Figure 6. Various input parameters to personalise the WBM. To see and fill in the input variables, set Enable WBM Personalisation to true. No required variables, but if no physiological or metabolomic parameters are given, no personalisation is performed.
Following a successful run, products of the pipeline will be located within the personalisedWBMs folder. You will find the results:
  1. Personalised WBMs. They can be identified by their file name as they contain iWBM and the sample ID.
  2. A file containing feasibility checks on the personalised WBMs. This can be used to find out which WBMs were infeasible and could not be fixed by updating the diet.
  3. A file containing conflicting bounds on the WBMs as a cause of the personalisation (where relevant). The reactions causing the conflicts are identified and can help serve as a starting point to identify how the conflict was created.

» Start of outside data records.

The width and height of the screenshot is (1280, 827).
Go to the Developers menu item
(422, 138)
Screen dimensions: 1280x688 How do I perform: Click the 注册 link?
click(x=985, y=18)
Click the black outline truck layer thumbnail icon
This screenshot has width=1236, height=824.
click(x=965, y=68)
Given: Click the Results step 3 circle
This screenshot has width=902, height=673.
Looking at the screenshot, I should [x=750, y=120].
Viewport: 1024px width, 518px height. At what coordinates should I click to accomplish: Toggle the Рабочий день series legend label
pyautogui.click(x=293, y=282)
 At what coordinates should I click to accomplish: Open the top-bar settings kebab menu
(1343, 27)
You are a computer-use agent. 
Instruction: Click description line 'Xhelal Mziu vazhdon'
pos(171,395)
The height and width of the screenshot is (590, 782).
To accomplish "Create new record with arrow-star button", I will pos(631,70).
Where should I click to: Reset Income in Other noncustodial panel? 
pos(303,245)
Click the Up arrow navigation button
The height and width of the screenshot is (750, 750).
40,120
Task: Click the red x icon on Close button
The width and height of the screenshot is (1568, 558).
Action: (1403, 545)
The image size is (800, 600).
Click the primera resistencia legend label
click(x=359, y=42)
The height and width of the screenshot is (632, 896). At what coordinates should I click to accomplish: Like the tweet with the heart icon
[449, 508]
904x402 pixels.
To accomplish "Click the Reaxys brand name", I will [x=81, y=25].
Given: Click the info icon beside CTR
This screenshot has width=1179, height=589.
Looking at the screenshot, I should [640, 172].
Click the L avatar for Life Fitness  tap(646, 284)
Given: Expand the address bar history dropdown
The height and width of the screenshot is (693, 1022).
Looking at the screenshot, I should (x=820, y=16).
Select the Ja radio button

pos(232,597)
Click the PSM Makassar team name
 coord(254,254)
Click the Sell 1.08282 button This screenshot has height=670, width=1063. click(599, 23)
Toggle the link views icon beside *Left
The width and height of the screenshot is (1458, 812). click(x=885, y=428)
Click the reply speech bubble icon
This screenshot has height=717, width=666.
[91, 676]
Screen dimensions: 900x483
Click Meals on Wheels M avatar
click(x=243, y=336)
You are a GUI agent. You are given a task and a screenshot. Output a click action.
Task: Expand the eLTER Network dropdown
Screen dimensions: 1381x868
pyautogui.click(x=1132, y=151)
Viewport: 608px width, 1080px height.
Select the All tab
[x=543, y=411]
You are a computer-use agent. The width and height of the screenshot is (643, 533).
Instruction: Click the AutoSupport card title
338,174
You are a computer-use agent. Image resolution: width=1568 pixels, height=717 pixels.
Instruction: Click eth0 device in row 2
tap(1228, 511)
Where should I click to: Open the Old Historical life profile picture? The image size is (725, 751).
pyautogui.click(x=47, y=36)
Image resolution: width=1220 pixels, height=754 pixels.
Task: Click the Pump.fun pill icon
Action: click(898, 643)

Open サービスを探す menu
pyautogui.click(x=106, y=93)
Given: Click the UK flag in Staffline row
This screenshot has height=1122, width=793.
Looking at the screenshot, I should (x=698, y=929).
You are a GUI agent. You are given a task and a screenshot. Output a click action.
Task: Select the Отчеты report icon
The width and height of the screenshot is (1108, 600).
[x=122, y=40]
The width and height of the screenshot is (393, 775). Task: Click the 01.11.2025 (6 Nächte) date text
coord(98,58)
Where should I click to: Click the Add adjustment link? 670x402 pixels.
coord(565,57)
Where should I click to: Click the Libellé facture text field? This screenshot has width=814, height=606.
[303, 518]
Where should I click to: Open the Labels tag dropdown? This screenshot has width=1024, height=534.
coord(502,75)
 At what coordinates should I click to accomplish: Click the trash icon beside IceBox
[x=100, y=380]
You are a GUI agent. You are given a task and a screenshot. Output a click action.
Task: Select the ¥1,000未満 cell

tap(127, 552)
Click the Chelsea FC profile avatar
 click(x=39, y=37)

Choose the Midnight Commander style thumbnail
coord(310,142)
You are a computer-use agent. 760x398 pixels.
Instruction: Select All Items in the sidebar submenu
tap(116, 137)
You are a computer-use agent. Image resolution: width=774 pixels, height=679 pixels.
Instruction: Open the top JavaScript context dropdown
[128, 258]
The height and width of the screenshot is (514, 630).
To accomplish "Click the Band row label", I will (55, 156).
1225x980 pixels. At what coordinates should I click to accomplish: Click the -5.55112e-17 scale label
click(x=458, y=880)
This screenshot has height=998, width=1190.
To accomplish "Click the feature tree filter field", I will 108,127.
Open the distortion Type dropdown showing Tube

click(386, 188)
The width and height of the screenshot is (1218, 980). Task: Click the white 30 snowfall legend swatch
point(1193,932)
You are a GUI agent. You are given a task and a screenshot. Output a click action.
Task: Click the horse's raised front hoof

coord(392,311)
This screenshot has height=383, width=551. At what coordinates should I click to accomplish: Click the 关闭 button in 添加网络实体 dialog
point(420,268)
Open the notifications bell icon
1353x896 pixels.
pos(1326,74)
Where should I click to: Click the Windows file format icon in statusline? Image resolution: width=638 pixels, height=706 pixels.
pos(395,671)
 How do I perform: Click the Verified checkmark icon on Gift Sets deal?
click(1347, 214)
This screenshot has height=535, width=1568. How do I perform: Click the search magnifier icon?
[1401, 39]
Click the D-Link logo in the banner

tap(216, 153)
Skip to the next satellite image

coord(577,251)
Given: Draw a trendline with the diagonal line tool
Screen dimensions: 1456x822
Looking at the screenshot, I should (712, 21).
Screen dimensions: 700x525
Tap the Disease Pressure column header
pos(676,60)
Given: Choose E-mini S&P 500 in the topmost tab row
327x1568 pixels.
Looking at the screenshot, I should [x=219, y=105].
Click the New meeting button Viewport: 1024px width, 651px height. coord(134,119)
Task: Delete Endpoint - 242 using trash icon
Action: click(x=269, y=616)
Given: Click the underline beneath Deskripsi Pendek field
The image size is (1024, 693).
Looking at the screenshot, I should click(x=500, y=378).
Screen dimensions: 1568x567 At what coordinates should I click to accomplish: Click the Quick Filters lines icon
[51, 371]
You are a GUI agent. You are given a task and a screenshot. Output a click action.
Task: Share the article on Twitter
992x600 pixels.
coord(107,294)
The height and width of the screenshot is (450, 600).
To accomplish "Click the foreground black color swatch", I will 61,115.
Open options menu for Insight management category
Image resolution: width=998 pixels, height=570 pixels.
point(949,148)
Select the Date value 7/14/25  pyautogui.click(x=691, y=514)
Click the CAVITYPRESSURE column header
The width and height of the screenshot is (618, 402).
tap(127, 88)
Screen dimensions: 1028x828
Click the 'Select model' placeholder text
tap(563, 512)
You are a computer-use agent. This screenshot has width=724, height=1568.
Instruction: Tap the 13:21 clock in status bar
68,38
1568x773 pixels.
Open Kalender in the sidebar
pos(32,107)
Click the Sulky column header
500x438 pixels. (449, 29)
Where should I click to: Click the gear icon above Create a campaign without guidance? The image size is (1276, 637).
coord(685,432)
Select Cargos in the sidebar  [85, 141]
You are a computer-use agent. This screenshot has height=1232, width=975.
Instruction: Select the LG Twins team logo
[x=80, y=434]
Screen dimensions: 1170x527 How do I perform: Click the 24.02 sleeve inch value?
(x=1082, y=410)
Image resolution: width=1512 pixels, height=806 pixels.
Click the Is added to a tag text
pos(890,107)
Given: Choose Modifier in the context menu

Phase 3: Community Microbiome WBM Creation Inputs

In this section, we will go over the various input parameters required to combine the community microbiome models with the standard WBMs, Harvey and Harvetta, or with personalised WBMs created in phase 2. Certain inputs will be locked depending on whether MgPipe or WBM personalisation is enabled, to ensure proper data handling (Figure 7).
  1. To enable Persephone to create community microbiome WBMs, you have to set Enable Community microbiome WBM Creation (flagMWBMcreation) to True. In the online configuration file creator, this will also allow you to fill in the rest of the input variables. When editing the configuration file in MATLAB, only use true or false as input, without apostrophes.
  2. Persephone needs to know where the community microbiome models are stored, which is set in the Community Microbiome Models Path(outputPathMgPipe) variable. If this is changed, the output for MgPipe in the code will be overwritten. If MgPipe was run, you can leave the default value for this variable. If the community microbiome models were made in a separate run or are obtained from somewhere else, you need to specify the path here. It is important that the sample name in the metadata is found in the file name of the community microbiome models. When editing the configuration file in MATLAB, ensure that an apostrophe (‘) is at the start and end of the path to make sure MATLAB reads it as text.
  3. If personalised WBMs were created in phase 2, the variable Use altered WBM (useAlteredWBM) is automatically set to True. This notifies Persephone that the standard Harvey/Harvetta WBMs should not be used. If phase 2 is run, and this variable is set to false, the personalised WBMs will not be used for community microbiome WBM creation. If you did not create personalised WBMs in phase 2, but instead created them previously, obtained them from somewhere else or have adjusted WBMs you want to use instead (such as infant WBMs or manually modified WBMs), set Use altered WBM(useAlteredWBM) to True. When editing the configuration file in MATLAB, only use true or false as input, without apostrophes.
  4. If Use altered WBM (useAlteredWBM) is set to True, use the Altered WBM Path(alteredWBMPath) variable to indicate where the altered WBMs to use for community microbiome WBM creation are stored. If personalised WBM made in phase 2 by Persephone are used, do not adjust the default value. If you want to supply your own altered WBMs, give the path to that directory. If you want to edit this path in the configuration file in MATLAB, ensure that an apostrophe (‘) is at the start and end of the path to make sure MATLAB reads it as text.
  5. The place where community microbiome WBMs are stored is defined in the variable Output Path for Community microbiome WBM (outputPathmWBM). The variable is prefilled as Persephone is designed to have results in an easily accessible directory, and it is not recommended to change this variable. If you want to edit this path in the configuration file in MATLAB, ensure that an apostrophe (‘) is at the start and end of the path to make sure MATLAB reads it as text.
Figure 7. Various input parameters to create community microbiome WBMs. To see and fill in the input variables, set Enable Community microbiome WBM creation to true. If MgPipe is not set to true, a prompt is made to define the the path to the community microbiome models.
Following a successful run, products of the pipeline will be located within the mWBMmodels folder. You will find the results:
  1. Community microbiome WBMs. They can be identified by their file name as they contain mWBM or miWBM and the sample ID.
  2. A file containing feasibility checks on the community microbiome WBMs. This can be used to find out which WBMs were infeasible and could or could not be fixed by updating the diet.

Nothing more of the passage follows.